Question

Evaluate the limits that exist.$$\lim _{x \rightarrow \pi / 6} \frac{\sin \left(x+\frac{1}{3} \pi\right)-1}{x-\frac{1}{6} \pi}$$

Answer

**step1 Identify the Limit Form**

The given limit has a specific structure that resembles the definition of a derivative. The general form of a derivative of a function $$f(x)$$ at a point $$a$$ is given by:

$$\lim_{x \to a} \frac{f(x) - f(a)}{x - a} = f'(a)$$

We will try to match our given limit to this form.

**step2 Define the Function and the Point**

Let's define a function $$f(x)$$ and a point $$a$$ from the given limit.
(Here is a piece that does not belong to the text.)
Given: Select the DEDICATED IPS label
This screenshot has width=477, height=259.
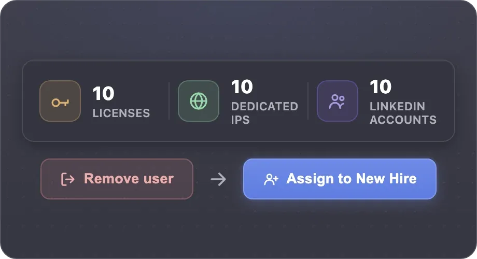Looking at the screenshot, I should point(264,113).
By comparing the structure of the given limit with the derivative definition, we can identify:

$$f(x) = \sin\left(x + \frac{1}{3}\pi\right)$$

And the point $$a$$ that $$x$$ approaches is:

$$a = \frac{1}{6}\pi$$

**step3 Verify the Function Value at the Point**

For the limit to perfectly match the derivative definition, the constant term in the numerator (which is -1 in our case) must be equal to $$-f(a)$$. Let's calculate $$f(a)$$:

$$f\left(\frac{1}{6}\pi\right) = \sin\left(\frac{1}{6}\pi + \frac{1}{3}\pi\right)$$

First, simplify the sum inside the sine function:

$$\frac{1}{6}\pi + \frac{1}{3}\pi = \frac{1}{6}\pi + \frac{2}{6}\pi = \frac{3}{6}\pi = \frac{1}{2}\pi$$

Now substitute this back into the function:

$$f\left(\frac{1}{6}\pi\right) = \sin\left(\frac{1}{2}\pi\right) = 1$$

Since $$f(a) = 1$$, the numerator of the limit can be written as $$f(x) - f(a)$$, confirming that the given limit is indeed the derivative of $$f(x)$$ at $$x = \frac{1}{6}\pi$$.

**step4 Find the Derivative of the Function**

Next, we need to find the derivative of the function $$f(x) = \sin\left(x + \frac{1}{3}\pi\right)$$. The derivative of $$\sin(u)$$ with respect to $$u$$ is $$\cos(u)$$. Using the chain rule, if $$u = x + \frac{1}{3}\pi$$, then $$\frac{du}{dx} = 1$$.

$$f'(x) = \frac{d}{dx}\left(\sin\left(x + \frac{1}{3}\pi\right)\right) = \cos\left(x + \frac{1}{3}\pi\right) \cdot \frac{d}{dx}\left(x + \frac{1}{3}\pi\right)$$

$$f'(x) = \cos\left(x + \frac{1}{3}\pi\right) \cdot 1$$

$$f'(x) = \cos\left(x + \frac{1}{3}\pi\right)$$

**step5 Evaluate the Derivative at the Point**

Finally, to find the value of the limit, we evaluate the derivative $$f'(x)$$ at the point $$a = \frac{1}{6}\pi$$.

$$f'\left(\frac{1}{6}\pi\right) = \cos\left(\frac{1}{6}\pi + \frac{1}{3}\pi\right)$$

As calculated in Step 3, the sum inside the cosine function is $$\frac{1}{2}\pi$$.

$$f'\left(\frac{1}{6}\pi\right) = \cos\left(\frac{1}{2}\pi\right)$$

The value of $$\cos\left(\frac{1}{2}\pi\right)$$ is 0.

$$f'\left(\frac{1}{6}\pi\right) = 0$$

Therefore, the value of the limit is 0.